Repeat the entire listing exactly.

====================

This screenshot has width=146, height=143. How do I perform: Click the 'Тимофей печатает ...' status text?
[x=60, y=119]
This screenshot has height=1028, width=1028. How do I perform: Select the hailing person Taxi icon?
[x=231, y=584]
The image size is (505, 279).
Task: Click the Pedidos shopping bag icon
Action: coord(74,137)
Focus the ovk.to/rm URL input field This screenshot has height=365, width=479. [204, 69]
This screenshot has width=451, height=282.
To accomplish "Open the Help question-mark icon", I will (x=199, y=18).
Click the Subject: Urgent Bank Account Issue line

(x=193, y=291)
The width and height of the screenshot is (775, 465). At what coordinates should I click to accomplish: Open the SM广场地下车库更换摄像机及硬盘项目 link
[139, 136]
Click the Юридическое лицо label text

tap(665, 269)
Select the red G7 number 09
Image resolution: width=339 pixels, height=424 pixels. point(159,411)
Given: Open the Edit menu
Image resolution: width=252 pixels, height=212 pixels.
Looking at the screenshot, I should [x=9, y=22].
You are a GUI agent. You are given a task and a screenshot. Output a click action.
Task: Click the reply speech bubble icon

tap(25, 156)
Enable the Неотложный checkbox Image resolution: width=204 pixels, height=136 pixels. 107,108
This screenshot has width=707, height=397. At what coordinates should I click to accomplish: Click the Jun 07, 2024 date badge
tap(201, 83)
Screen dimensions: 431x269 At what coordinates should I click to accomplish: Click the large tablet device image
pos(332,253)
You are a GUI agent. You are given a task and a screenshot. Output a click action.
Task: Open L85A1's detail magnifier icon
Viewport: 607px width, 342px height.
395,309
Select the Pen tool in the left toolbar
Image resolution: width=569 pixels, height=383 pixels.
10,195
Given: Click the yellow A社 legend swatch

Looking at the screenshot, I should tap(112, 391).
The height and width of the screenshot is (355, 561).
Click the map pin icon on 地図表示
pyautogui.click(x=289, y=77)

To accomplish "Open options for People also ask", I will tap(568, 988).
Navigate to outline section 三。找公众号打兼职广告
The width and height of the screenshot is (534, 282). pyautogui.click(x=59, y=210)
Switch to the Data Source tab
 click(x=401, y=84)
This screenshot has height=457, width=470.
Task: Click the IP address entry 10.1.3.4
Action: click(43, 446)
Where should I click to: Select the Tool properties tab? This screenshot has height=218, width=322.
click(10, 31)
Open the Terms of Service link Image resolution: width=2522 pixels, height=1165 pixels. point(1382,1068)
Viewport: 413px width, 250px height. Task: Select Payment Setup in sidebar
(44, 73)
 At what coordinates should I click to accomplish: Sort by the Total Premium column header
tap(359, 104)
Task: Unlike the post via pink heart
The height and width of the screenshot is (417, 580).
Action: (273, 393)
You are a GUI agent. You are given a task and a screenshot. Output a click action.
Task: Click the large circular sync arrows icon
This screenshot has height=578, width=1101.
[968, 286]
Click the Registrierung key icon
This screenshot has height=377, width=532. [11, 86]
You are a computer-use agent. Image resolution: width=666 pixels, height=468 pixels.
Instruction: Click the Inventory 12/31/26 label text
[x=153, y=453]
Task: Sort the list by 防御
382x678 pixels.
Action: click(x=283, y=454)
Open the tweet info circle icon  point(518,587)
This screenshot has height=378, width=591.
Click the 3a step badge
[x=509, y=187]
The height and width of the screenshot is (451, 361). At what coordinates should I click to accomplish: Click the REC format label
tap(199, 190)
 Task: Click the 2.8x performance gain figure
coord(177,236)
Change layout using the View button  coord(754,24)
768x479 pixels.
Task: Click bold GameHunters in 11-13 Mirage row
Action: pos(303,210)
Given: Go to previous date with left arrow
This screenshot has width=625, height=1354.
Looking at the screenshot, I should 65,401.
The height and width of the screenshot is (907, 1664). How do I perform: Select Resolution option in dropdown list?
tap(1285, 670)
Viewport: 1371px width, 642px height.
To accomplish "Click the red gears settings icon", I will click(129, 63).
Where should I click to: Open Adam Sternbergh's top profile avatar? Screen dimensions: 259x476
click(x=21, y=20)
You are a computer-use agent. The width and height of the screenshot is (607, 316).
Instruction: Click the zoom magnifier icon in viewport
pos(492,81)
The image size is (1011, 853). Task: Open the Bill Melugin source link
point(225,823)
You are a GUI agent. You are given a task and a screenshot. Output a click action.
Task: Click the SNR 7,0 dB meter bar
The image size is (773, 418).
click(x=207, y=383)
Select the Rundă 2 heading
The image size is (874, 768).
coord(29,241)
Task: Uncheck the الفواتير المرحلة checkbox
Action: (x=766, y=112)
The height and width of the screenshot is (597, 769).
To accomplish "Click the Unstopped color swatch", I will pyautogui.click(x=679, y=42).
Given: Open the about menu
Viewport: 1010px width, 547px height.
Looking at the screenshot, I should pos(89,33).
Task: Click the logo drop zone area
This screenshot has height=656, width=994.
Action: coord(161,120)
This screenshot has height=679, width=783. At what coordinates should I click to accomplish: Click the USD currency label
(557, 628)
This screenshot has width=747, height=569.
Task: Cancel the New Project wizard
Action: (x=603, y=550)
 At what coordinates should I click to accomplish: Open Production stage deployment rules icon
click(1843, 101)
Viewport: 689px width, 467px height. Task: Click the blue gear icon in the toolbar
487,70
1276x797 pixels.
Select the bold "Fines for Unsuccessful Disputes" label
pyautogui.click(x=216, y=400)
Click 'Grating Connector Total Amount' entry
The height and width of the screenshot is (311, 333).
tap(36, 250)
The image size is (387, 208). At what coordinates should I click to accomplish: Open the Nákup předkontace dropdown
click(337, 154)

====================

COMPLETED TASK →
This screenshot has width=146, height=143. How do I perform: Click the 'Тимофей печатает ...' status text?
[x=60, y=119]
This screenshot has height=1028, width=1028. How do I perform: Select the hailing person Taxi icon?
[x=231, y=584]
The image size is (505, 279).
Task: Click the Pedidos shopping bag icon
Action: coord(74,137)
Focus the ovk.to/rm URL input field This screenshot has height=365, width=479. [204, 69]
This screenshot has width=451, height=282.
To accomplish "Open the Help question-mark icon", I will (x=199, y=18).
Click the Subject: Urgent Bank Account Issue line

(x=193, y=291)
The width and height of the screenshot is (775, 465). At what coordinates should I click to accomplish: Open the SM广场地下车库更换摄像机及硬盘项目 link
[139, 136]
Click the Юридическое лицо label text

tap(665, 269)
Select the red G7 number 09
Image resolution: width=339 pixels, height=424 pixels. point(159,411)
Given: Open the Edit menu
Image resolution: width=252 pixels, height=212 pixels.
Looking at the screenshot, I should [x=9, y=22].
You are a GUI agent. You are given a task and a screenshot. Output a click action.
Task: Click the reply speech bubble icon

tap(25, 156)
Enable the Неотложный checkbox Image resolution: width=204 pixels, height=136 pixels. 107,108
This screenshot has width=707, height=397. At what coordinates should I click to accomplish: Click the Jun 07, 2024 date badge
tap(201, 83)
Screen dimensions: 431x269 At what coordinates should I click to accomplish: Click the large tablet device image
pos(332,253)
You are a GUI agent. You are given a task and a screenshot. Output a click action.
Task: Open L85A1's detail magnifier icon
Viewport: 607px width, 342px height.
395,309
Select the Pen tool in the left toolbar
Image resolution: width=569 pixels, height=383 pixels.
10,195
Given: Click the yellow A社 legend swatch

Looking at the screenshot, I should tap(112, 391).
The height and width of the screenshot is (355, 561).
Click the map pin icon on 地図表示
pyautogui.click(x=289, y=77)

To accomplish "Open options for People also ask", I will tap(568, 988).
Navigate to outline section 三。找公众号打兼职广告
The width and height of the screenshot is (534, 282). pyautogui.click(x=59, y=210)
Switch to the Data Source tab
 click(x=401, y=84)
This screenshot has height=457, width=470.
Task: Click the IP address entry 10.1.3.4
Action: click(43, 446)
Where should I click to: Select the Tool properties tab? This screenshot has height=218, width=322.
click(10, 31)
Open the Terms of Service link Image resolution: width=2522 pixels, height=1165 pixels. point(1382,1068)
Viewport: 413px width, 250px height. Task: Select Payment Setup in sidebar
(44, 73)
 At what coordinates should I click to accomplish: Sort by the Total Premium column header
tap(359, 104)
Task: Unlike the post via pink heart
The height and width of the screenshot is (417, 580).
Action: (273, 393)
You are a GUI agent. You are given a task and a screenshot. Output a click action.
Task: Click the large circular sync arrows icon
This screenshot has height=578, width=1101.
[968, 286]
Click the Registrierung key icon
This screenshot has height=377, width=532. [11, 86]
You are a computer-use agent. Image resolution: width=666 pixels, height=468 pixels.
Instruction: Click the Inventory 12/31/26 label text
[x=153, y=453]
Task: Sort the list by 防御
382x678 pixels.
Action: click(x=283, y=454)
Open the tweet info circle icon  point(518,587)
This screenshot has height=378, width=591.
Click the 3a step badge
[x=509, y=187]
The height and width of the screenshot is (451, 361). At what coordinates should I click to accomplish: Click the REC format label
tap(199, 190)
 Task: Click the 2.8x performance gain figure
coord(177,236)
Change layout using the View button  coord(754,24)
768x479 pixels.
Task: Click bold GameHunters in 11-13 Mirage row
Action: pos(303,210)
Given: Go to previous date with left arrow
This screenshot has width=625, height=1354.
Looking at the screenshot, I should 65,401.
The height and width of the screenshot is (907, 1664). How do I perform: Select Resolution option in dropdown list?
tap(1285, 670)
Viewport: 1371px width, 642px height.
To accomplish "Click the red gears settings icon", I will click(129, 63).
Where should I click to: Open Adam Sternbergh's top profile avatar? Screen dimensions: 259x476
click(x=21, y=20)
You are a computer-use agent. The width and height of the screenshot is (607, 316).
Instruction: Click the zoom magnifier icon in viewport
pos(492,81)
The image size is (1011, 853). Task: Open the Bill Melugin source link
point(225,823)
You are a GUI agent. You are given a task and a screenshot. Output a click action.
Task: Click the SNR 7,0 dB meter bar
The image size is (773, 418).
click(x=207, y=383)
Select the Rundă 2 heading
The image size is (874, 768).
coord(29,241)
Task: Uncheck the الفواتير المرحلة checkbox
Action: (x=766, y=112)
The height and width of the screenshot is (597, 769).
To accomplish "Click the Unstopped color swatch", I will pyautogui.click(x=679, y=42).
Given: Open the about menu
Viewport: 1010px width, 547px height.
Looking at the screenshot, I should pos(89,33).
Task: Click the logo drop zone area
This screenshot has height=656, width=994.
Action: coord(161,120)
This screenshot has height=679, width=783. At what coordinates should I click to accomplish: Click the USD currency label
(557, 628)
This screenshot has width=747, height=569.
Task: Cancel the New Project wizard
Action: (x=603, y=550)
 At what coordinates should I click to accomplish: Open Production stage deployment rules icon
click(1843, 101)
Viewport: 689px width, 467px height. Task: Click the blue gear icon in the toolbar
487,70
1276x797 pixels.
Select the bold "Fines for Unsuccessful Disputes" label
pyautogui.click(x=216, y=400)
Click 'Grating Connector Total Amount' entry
The height and width of the screenshot is (311, 333).
tap(36, 250)
The image size is (387, 208). At what coordinates should I click to accomplish: Open the Nákup předkontace dropdown
click(337, 154)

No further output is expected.